→ **Problem to work on**: Reproduce verbatim the stretch of the determinant solution below from "The given matrix" through "the bottom-right corner.".

→ **Provided passage**:
★ ★ ★

Question

Find the determinant of a $$2\times 2$$ matrix.
$$\begin{bmatrix} -8& 5\\9& 5 \end{bmatrix}$$ =

Answer

**step1** Understanding the Problem

The problem asks us to find the determinant of a given 2x2 matrix. A determinant is a special number that can be calculated from a square arrangement of numbers.

**step2** Identifying the Numbers in the Matrix

The given matrix is:
$$\begin{bmatrix} -8& 5\\9& 5 \end{bmatrix}$$
The numbers in the matrix are:
- Top-left corner: -8
- Top-right corner: 5
- Bottom-left corner: 9
- Bottom-right corner: 5

**step3** Applying the Rule for Determinant of a 2x2 Matrix

To find the determinant of a 2x2 matrix, we follow a specific rule:
1. Multiply the number in the top-left corner by the number in the bottom-right corner.
2. Multiply the number in the top-right corner by the number in the bottom-left corner.
3. Subtract the second product from the first product.

**step4** Performing the First Multiplication

First, we multiply the number in the top-left corner (-8) by the number in the bottom-right corner (5).
$$-8 \times 5 = -40$$

**step5** Performing the Second Multiplication

Next, we multiply the number in the top-right corner (5) by the number in the bottom-left corner (9).
$$5 \times 9 = 45$$

**step6** Performing the Subtraction

Finally, we subtract the result of the second multiplication (45) from the result of the first multiplication (-40).
$$-40 - 45 = -85$$

★ ★ ★

→ **Data section**:
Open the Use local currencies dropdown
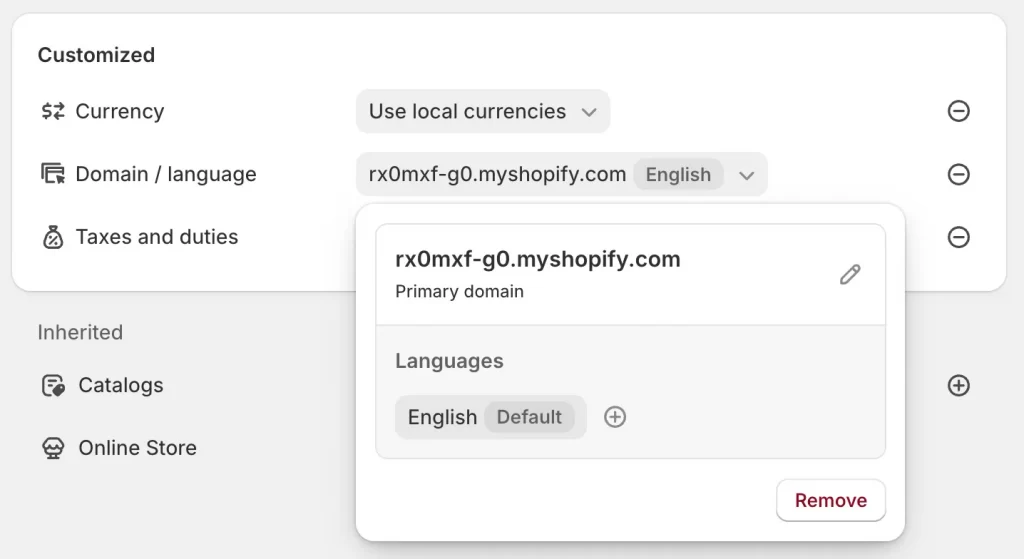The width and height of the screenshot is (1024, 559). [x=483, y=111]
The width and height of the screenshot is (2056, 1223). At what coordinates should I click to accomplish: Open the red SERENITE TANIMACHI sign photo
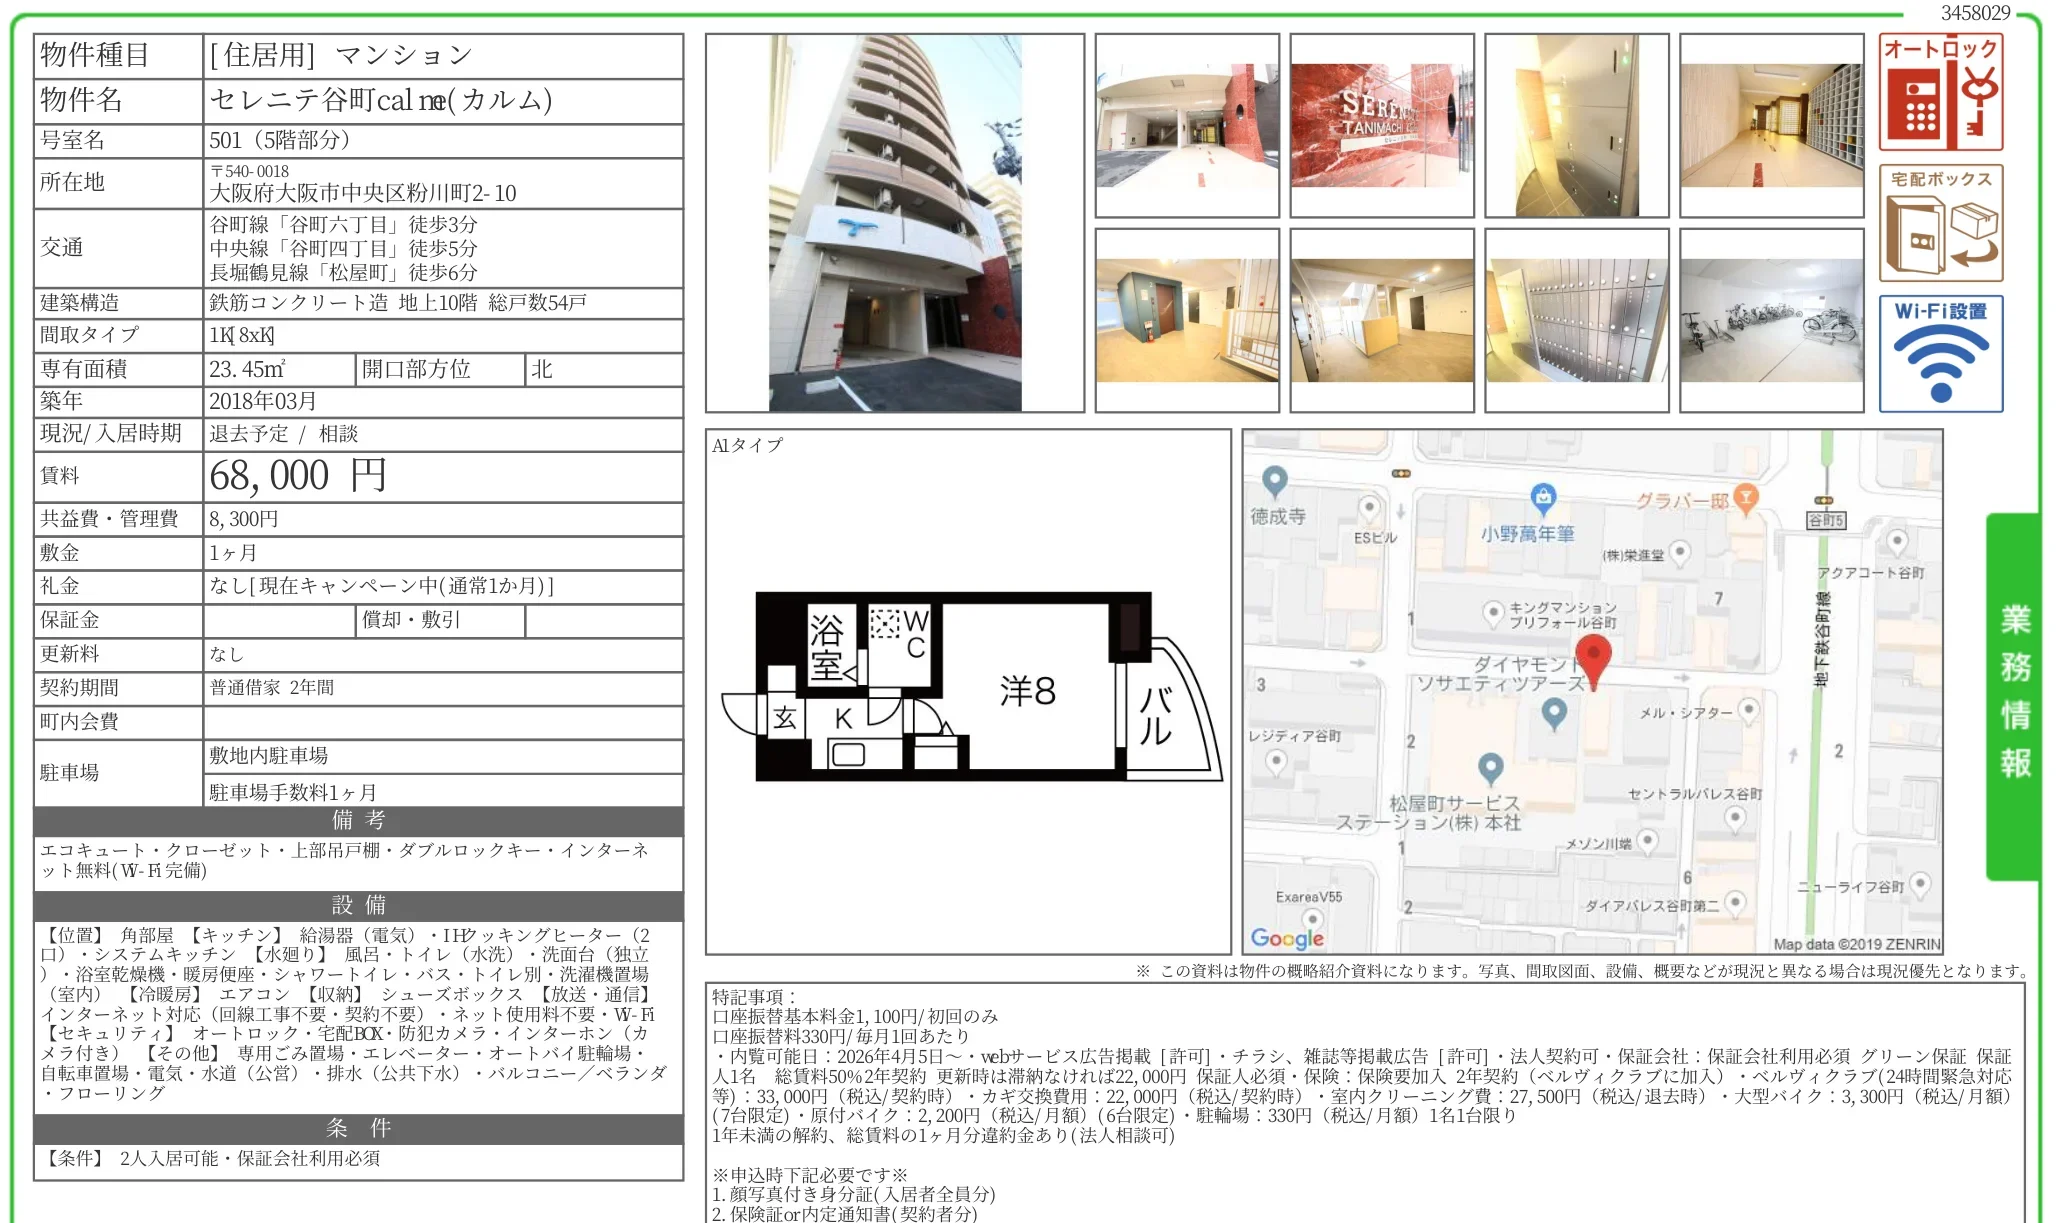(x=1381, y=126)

★ ★ ★

→ **Correct response**:
The given matrix is:
$$\begin{bmatrix} -8& 5\\9& 5 \end{bmatrix}$$
The numbers in the matrix are:
- Top-left corner: -8
- Top-right corner: 5
- Bottom-left corner: 9
- Bottom-right corner: 5

**step3** Applying the Rule for Determinant of a 2x2 Matrix

To find the determinant of a 2x2 matrix, we follow a specific rule:
1. Multiply the number in the top-left corner by the number in the bottom-right corner.